(Records from a data source)

--- START ---

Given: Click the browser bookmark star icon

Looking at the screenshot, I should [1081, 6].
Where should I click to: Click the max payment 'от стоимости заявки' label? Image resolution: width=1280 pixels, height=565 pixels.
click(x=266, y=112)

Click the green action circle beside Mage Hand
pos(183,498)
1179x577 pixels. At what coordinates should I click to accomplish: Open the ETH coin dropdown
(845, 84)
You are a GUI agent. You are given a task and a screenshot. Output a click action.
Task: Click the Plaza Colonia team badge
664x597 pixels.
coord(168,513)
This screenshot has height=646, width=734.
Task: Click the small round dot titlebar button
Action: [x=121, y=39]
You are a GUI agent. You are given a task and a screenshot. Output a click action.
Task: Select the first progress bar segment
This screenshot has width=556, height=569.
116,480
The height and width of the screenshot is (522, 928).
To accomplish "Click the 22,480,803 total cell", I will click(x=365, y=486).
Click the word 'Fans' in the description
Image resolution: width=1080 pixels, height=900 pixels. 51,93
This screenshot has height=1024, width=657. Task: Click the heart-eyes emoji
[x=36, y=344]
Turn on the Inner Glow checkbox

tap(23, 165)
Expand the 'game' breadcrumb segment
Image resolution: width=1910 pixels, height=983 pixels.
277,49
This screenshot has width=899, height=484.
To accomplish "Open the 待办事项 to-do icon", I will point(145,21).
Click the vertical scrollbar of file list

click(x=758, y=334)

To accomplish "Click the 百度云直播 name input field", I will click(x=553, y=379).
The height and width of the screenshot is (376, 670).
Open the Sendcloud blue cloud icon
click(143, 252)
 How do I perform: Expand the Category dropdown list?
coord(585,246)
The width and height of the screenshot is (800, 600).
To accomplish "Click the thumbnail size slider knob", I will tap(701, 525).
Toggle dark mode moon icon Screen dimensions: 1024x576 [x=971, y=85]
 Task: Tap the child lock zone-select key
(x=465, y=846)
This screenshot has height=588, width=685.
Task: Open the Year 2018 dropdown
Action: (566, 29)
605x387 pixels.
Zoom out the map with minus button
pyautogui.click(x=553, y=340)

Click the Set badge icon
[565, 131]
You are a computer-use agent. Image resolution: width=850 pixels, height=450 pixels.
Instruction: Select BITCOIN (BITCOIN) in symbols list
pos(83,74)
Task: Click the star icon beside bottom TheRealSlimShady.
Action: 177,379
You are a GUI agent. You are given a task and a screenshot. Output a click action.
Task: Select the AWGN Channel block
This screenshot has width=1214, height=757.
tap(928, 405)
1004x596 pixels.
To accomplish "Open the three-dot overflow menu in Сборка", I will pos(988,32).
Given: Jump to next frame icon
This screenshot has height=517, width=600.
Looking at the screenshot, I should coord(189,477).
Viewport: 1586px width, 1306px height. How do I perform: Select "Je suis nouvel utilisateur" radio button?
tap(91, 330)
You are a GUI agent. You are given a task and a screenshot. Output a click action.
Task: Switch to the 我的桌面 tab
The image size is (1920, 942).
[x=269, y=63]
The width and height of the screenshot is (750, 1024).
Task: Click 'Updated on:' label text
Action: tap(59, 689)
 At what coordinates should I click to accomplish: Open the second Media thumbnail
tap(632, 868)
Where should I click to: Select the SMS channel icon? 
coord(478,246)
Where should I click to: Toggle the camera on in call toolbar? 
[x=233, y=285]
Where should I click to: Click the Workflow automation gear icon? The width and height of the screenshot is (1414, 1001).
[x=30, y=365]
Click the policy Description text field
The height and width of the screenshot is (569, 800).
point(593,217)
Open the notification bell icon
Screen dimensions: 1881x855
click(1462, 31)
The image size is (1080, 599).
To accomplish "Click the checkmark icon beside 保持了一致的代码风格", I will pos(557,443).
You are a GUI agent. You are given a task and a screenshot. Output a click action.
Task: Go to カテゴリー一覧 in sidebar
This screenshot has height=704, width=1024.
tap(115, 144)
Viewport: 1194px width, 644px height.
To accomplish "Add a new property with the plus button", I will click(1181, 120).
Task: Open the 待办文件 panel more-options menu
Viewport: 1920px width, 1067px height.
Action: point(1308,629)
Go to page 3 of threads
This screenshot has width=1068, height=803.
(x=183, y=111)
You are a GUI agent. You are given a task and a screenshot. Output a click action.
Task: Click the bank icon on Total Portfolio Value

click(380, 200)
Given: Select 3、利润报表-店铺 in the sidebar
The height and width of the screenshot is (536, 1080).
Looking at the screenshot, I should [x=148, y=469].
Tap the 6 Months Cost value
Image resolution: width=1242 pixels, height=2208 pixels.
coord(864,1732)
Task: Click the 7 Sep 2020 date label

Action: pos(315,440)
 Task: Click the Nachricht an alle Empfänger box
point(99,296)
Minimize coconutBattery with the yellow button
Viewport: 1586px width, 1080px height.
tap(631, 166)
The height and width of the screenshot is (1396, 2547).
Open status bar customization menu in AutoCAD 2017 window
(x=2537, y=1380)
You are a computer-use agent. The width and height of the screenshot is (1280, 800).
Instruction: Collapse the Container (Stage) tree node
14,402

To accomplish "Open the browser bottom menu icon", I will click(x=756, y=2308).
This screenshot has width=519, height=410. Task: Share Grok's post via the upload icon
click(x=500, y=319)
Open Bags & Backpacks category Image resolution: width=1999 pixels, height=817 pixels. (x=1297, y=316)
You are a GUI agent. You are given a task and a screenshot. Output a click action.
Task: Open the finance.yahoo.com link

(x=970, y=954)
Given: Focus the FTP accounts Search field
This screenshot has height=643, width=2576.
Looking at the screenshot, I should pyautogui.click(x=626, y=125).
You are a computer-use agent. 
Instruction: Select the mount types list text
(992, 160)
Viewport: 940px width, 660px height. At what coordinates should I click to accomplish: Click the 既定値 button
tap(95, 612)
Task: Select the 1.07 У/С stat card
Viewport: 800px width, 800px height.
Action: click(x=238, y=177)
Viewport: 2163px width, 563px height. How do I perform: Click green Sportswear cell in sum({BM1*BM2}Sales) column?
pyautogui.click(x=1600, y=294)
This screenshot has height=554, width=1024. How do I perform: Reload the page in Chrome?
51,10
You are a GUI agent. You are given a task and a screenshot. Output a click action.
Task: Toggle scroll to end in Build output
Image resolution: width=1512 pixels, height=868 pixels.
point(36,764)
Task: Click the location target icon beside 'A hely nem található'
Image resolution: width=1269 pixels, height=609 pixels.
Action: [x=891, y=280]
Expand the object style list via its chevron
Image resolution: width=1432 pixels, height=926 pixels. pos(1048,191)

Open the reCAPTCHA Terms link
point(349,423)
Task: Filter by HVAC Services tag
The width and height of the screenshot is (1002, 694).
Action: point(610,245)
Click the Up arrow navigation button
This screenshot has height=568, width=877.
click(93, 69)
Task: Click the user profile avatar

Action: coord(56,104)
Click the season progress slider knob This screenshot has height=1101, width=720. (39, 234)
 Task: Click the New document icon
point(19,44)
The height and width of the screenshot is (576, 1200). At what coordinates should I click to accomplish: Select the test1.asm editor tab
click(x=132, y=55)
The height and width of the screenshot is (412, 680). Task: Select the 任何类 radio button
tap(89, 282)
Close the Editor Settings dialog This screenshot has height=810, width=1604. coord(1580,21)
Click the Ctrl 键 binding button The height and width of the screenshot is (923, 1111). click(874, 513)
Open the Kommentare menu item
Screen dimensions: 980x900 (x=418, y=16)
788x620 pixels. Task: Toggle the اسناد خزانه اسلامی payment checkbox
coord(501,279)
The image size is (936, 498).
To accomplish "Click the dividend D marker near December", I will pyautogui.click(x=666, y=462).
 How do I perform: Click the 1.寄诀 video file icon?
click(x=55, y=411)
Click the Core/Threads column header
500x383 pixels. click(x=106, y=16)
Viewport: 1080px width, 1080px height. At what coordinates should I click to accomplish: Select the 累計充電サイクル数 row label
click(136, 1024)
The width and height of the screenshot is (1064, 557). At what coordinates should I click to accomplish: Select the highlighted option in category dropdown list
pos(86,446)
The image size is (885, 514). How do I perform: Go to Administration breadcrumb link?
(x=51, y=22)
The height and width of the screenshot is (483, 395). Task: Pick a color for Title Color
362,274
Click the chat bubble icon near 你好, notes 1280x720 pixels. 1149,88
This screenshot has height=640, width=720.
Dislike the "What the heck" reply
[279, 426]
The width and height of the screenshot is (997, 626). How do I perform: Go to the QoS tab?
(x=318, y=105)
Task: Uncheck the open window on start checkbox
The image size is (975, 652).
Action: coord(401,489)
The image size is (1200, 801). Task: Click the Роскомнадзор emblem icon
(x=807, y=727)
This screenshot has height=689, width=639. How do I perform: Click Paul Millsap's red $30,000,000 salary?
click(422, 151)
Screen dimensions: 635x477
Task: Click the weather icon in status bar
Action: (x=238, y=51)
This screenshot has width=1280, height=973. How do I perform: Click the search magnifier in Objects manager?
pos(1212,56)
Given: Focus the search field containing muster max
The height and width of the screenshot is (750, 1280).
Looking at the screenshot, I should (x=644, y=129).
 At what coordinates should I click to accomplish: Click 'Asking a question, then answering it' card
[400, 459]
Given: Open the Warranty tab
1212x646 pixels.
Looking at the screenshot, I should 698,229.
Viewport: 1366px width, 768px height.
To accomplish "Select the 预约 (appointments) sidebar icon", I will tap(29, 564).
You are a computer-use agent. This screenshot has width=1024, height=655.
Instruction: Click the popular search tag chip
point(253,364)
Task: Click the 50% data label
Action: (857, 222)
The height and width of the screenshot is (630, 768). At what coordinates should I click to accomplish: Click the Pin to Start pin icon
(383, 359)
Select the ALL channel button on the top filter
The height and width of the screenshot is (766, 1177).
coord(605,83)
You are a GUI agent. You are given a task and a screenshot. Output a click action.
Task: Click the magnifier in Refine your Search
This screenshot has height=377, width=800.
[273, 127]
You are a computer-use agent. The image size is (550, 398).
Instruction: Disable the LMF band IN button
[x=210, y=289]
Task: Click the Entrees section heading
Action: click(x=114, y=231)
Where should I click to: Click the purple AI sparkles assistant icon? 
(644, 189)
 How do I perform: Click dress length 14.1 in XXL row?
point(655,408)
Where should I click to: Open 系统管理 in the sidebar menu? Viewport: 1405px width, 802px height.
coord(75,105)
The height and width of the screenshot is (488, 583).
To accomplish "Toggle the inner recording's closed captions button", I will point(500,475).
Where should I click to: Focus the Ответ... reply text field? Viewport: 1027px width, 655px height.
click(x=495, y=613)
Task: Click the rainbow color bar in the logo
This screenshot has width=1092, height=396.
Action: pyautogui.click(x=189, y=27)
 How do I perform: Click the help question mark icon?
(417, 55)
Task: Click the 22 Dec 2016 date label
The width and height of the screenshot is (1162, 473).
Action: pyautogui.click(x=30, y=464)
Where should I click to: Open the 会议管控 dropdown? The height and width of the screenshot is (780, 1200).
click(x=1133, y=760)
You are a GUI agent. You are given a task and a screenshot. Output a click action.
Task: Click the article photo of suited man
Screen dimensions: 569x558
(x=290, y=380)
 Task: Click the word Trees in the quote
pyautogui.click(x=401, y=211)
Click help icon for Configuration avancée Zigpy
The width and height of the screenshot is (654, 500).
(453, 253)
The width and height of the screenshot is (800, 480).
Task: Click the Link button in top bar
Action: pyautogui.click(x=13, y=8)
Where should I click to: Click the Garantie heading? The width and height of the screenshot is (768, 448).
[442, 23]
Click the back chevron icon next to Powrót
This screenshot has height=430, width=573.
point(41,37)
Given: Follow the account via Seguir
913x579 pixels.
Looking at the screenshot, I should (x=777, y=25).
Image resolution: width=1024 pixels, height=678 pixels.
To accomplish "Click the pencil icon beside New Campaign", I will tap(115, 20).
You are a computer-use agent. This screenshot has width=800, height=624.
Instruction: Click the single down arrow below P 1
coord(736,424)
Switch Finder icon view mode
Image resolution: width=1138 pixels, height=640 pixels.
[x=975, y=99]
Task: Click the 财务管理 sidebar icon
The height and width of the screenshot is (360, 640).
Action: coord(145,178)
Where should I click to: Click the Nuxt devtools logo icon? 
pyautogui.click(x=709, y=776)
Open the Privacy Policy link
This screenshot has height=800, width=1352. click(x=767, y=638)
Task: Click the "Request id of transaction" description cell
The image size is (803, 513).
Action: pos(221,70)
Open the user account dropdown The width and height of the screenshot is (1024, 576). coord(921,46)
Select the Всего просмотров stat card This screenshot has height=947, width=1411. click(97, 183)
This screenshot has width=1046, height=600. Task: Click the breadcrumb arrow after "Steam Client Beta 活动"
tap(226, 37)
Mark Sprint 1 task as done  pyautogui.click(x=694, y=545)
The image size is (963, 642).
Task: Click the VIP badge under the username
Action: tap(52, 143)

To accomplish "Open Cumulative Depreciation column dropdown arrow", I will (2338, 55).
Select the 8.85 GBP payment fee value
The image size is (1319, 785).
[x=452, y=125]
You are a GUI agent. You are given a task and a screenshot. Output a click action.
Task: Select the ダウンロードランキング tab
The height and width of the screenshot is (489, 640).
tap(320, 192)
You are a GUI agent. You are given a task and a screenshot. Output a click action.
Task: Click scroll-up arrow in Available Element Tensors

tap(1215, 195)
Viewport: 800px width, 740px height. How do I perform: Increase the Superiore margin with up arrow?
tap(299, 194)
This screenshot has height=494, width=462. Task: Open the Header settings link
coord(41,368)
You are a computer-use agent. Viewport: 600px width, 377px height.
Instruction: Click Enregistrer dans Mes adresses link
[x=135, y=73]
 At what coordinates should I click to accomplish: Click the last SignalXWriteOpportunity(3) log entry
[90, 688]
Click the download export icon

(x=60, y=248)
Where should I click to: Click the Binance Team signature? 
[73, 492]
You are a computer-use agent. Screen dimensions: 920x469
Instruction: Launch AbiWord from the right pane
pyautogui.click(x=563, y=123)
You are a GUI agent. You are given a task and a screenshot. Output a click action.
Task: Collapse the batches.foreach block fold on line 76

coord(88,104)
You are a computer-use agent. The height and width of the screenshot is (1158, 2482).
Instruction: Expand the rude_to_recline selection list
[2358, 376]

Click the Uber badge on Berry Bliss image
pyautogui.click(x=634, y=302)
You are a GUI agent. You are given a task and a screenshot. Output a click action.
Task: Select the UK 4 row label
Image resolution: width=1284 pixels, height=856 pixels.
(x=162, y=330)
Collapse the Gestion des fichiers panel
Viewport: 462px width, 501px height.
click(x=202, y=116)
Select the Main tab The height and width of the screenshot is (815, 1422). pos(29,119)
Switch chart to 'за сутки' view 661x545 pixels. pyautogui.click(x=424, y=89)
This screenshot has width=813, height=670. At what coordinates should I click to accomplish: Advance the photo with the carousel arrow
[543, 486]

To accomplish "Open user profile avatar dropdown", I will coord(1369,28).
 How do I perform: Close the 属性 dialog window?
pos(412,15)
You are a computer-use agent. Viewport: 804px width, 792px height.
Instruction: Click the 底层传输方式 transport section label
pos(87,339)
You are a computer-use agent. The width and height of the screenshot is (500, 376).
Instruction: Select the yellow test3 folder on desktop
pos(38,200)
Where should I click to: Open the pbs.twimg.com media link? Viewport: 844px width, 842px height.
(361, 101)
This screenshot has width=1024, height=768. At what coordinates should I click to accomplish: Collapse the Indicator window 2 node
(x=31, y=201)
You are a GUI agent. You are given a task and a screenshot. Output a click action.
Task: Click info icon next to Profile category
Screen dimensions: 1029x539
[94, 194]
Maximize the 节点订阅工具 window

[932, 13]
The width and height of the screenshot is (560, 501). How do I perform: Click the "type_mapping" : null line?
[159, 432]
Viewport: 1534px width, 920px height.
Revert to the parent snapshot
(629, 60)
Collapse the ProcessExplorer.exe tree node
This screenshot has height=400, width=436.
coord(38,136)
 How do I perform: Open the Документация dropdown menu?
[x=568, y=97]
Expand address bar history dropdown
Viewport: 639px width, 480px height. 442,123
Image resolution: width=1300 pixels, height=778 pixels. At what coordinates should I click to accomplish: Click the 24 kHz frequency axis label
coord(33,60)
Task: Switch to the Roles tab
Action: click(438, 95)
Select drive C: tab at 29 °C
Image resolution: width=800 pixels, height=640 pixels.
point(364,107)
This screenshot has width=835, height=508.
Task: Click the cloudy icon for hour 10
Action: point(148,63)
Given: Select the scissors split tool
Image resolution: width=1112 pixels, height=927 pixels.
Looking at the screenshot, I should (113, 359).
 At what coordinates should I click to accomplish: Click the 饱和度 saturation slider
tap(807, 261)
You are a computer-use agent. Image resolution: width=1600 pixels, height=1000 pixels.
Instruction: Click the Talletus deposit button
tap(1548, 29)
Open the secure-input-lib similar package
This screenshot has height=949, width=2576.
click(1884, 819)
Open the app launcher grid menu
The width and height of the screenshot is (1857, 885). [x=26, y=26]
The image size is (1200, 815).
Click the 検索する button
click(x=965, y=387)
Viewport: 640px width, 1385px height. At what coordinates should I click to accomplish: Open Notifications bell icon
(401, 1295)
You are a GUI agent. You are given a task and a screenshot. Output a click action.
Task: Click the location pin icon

--- END ---

Exercise requirements: Apply a filter for "mode" to the entries and show each line that passes.

Answer section:
Toggle dark mode moon icon Screen dimensions: 1024x576 [x=971, y=85]
Switch Finder icon view mode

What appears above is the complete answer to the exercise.